Return the number of lines below with "computer" in them, and nothing else.

Segment Start: Working data

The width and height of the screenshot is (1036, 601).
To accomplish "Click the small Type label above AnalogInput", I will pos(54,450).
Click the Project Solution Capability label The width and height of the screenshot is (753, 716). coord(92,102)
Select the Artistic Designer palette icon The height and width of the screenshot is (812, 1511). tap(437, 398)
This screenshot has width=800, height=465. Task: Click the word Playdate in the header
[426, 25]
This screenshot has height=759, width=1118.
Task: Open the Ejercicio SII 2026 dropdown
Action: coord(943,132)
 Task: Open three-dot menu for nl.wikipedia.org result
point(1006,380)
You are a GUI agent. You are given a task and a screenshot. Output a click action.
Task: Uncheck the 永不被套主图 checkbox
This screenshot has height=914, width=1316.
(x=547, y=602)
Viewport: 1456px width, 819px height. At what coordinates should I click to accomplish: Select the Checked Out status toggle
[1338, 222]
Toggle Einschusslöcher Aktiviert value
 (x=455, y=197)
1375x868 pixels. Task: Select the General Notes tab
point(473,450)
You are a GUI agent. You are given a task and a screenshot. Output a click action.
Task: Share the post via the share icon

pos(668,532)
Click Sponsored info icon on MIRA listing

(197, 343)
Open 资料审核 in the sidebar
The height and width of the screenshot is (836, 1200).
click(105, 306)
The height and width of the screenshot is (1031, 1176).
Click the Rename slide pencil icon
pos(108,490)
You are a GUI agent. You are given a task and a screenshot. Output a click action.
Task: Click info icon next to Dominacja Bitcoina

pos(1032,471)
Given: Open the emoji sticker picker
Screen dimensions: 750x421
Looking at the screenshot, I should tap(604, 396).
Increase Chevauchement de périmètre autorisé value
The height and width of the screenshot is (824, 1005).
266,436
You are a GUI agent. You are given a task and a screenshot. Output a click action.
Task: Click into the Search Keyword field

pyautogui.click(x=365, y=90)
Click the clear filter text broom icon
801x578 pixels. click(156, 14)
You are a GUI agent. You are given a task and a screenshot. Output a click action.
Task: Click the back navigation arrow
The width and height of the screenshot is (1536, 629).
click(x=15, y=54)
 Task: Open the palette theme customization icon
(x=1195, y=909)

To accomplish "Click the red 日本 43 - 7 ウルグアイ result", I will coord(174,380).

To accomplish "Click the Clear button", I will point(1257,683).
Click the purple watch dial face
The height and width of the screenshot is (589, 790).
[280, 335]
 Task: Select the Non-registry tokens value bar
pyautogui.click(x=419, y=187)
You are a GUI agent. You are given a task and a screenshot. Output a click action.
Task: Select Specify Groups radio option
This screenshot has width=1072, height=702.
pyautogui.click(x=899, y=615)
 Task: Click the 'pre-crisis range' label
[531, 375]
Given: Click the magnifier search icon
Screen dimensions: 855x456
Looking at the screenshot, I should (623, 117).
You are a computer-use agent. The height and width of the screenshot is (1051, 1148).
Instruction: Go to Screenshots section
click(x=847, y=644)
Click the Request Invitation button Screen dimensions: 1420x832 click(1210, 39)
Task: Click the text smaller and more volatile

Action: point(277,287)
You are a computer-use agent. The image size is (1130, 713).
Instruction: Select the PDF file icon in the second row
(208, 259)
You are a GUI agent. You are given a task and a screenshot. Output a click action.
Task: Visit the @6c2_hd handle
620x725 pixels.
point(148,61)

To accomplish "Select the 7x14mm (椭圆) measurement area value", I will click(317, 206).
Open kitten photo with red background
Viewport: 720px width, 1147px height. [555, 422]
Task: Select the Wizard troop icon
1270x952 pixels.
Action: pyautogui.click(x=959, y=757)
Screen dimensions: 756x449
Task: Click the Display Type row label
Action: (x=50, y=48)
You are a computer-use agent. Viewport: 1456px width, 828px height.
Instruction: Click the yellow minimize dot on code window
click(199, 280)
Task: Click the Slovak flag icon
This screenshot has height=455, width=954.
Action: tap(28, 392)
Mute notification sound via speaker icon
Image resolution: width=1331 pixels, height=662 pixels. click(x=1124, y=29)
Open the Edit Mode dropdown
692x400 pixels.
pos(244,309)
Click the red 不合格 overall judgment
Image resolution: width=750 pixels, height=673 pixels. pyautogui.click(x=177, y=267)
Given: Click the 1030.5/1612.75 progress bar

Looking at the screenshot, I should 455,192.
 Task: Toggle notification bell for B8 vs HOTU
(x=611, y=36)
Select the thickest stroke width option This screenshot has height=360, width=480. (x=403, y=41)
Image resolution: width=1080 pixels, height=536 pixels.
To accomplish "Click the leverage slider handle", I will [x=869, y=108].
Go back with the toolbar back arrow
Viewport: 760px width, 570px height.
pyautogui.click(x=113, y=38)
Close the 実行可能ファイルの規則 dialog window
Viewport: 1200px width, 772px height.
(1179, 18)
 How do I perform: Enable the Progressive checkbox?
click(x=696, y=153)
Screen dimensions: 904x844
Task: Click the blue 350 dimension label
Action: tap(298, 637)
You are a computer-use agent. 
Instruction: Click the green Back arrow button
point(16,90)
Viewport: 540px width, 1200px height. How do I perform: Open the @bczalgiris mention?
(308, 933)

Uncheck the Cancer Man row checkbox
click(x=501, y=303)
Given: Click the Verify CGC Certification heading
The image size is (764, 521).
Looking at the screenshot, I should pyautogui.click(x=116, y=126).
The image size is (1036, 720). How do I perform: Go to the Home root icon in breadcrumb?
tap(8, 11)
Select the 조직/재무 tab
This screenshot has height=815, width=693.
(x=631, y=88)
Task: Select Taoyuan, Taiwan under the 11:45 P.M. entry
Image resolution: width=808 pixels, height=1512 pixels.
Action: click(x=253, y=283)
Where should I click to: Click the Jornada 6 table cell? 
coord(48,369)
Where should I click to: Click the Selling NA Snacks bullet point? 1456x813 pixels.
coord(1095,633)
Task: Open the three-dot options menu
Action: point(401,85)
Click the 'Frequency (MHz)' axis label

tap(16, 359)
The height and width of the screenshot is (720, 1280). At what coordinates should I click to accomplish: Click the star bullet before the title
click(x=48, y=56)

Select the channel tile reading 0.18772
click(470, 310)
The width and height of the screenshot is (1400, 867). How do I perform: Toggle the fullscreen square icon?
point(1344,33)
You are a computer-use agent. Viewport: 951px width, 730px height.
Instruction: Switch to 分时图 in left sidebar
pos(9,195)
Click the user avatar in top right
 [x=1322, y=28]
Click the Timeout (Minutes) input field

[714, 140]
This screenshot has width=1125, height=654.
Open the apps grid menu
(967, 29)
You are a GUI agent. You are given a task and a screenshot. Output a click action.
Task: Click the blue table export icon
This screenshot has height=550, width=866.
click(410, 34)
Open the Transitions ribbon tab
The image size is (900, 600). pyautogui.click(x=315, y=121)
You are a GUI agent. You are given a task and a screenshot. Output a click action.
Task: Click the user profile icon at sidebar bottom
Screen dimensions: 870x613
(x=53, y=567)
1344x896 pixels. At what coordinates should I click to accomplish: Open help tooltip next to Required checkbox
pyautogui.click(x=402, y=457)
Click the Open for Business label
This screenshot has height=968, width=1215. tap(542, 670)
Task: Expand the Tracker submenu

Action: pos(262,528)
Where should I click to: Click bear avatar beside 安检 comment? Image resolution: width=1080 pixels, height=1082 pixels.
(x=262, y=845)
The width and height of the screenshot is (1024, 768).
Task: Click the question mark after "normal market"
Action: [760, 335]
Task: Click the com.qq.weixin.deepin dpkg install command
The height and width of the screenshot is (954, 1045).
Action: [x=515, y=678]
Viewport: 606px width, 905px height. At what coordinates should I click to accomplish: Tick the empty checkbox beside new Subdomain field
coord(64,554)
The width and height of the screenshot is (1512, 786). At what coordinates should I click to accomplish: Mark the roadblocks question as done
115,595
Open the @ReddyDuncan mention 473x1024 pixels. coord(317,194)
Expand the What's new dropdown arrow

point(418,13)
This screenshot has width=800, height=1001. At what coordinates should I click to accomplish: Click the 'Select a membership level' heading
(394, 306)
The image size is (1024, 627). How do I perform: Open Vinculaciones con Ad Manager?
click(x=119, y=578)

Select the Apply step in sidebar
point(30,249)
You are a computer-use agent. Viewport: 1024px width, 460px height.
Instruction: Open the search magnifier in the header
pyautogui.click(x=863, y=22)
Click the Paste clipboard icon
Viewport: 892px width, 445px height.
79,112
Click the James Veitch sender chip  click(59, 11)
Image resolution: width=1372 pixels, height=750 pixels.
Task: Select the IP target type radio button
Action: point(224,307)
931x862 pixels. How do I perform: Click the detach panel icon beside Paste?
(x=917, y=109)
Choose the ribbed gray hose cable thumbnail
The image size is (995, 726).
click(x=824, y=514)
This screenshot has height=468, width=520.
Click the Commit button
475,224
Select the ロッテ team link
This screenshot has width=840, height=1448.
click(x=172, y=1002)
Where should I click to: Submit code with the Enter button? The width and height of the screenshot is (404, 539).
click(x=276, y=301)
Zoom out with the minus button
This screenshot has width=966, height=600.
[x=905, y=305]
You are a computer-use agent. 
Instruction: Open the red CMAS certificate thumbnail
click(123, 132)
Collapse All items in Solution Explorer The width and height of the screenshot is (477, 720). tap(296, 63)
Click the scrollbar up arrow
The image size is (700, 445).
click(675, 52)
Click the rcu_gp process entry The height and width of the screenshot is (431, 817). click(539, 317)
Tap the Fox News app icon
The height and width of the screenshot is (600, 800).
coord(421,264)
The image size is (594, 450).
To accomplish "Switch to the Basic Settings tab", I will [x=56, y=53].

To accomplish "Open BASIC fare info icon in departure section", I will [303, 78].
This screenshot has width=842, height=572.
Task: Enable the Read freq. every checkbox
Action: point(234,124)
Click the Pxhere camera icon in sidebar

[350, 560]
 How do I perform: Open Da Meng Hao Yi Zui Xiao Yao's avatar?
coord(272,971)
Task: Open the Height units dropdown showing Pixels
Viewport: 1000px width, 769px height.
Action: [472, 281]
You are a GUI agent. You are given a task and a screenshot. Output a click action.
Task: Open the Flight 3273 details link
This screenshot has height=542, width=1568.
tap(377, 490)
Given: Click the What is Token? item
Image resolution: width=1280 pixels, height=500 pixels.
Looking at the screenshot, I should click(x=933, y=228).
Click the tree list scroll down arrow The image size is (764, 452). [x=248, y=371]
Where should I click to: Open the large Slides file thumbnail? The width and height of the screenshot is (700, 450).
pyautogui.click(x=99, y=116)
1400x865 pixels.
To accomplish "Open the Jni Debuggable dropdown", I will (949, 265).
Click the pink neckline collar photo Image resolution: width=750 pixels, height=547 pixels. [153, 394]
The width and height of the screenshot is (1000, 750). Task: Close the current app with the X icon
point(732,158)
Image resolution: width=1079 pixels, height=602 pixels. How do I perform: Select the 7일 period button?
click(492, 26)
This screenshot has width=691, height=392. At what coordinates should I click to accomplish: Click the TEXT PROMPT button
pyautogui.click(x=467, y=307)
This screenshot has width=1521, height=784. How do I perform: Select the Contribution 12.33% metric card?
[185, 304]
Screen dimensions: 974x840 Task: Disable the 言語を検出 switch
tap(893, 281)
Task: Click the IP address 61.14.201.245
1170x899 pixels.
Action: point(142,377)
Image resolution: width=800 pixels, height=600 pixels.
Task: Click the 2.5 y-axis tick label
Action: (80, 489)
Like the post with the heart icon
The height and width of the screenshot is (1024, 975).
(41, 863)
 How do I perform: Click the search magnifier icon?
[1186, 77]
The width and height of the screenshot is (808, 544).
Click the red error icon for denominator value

Segment End: Working data

Exercise response ▸
7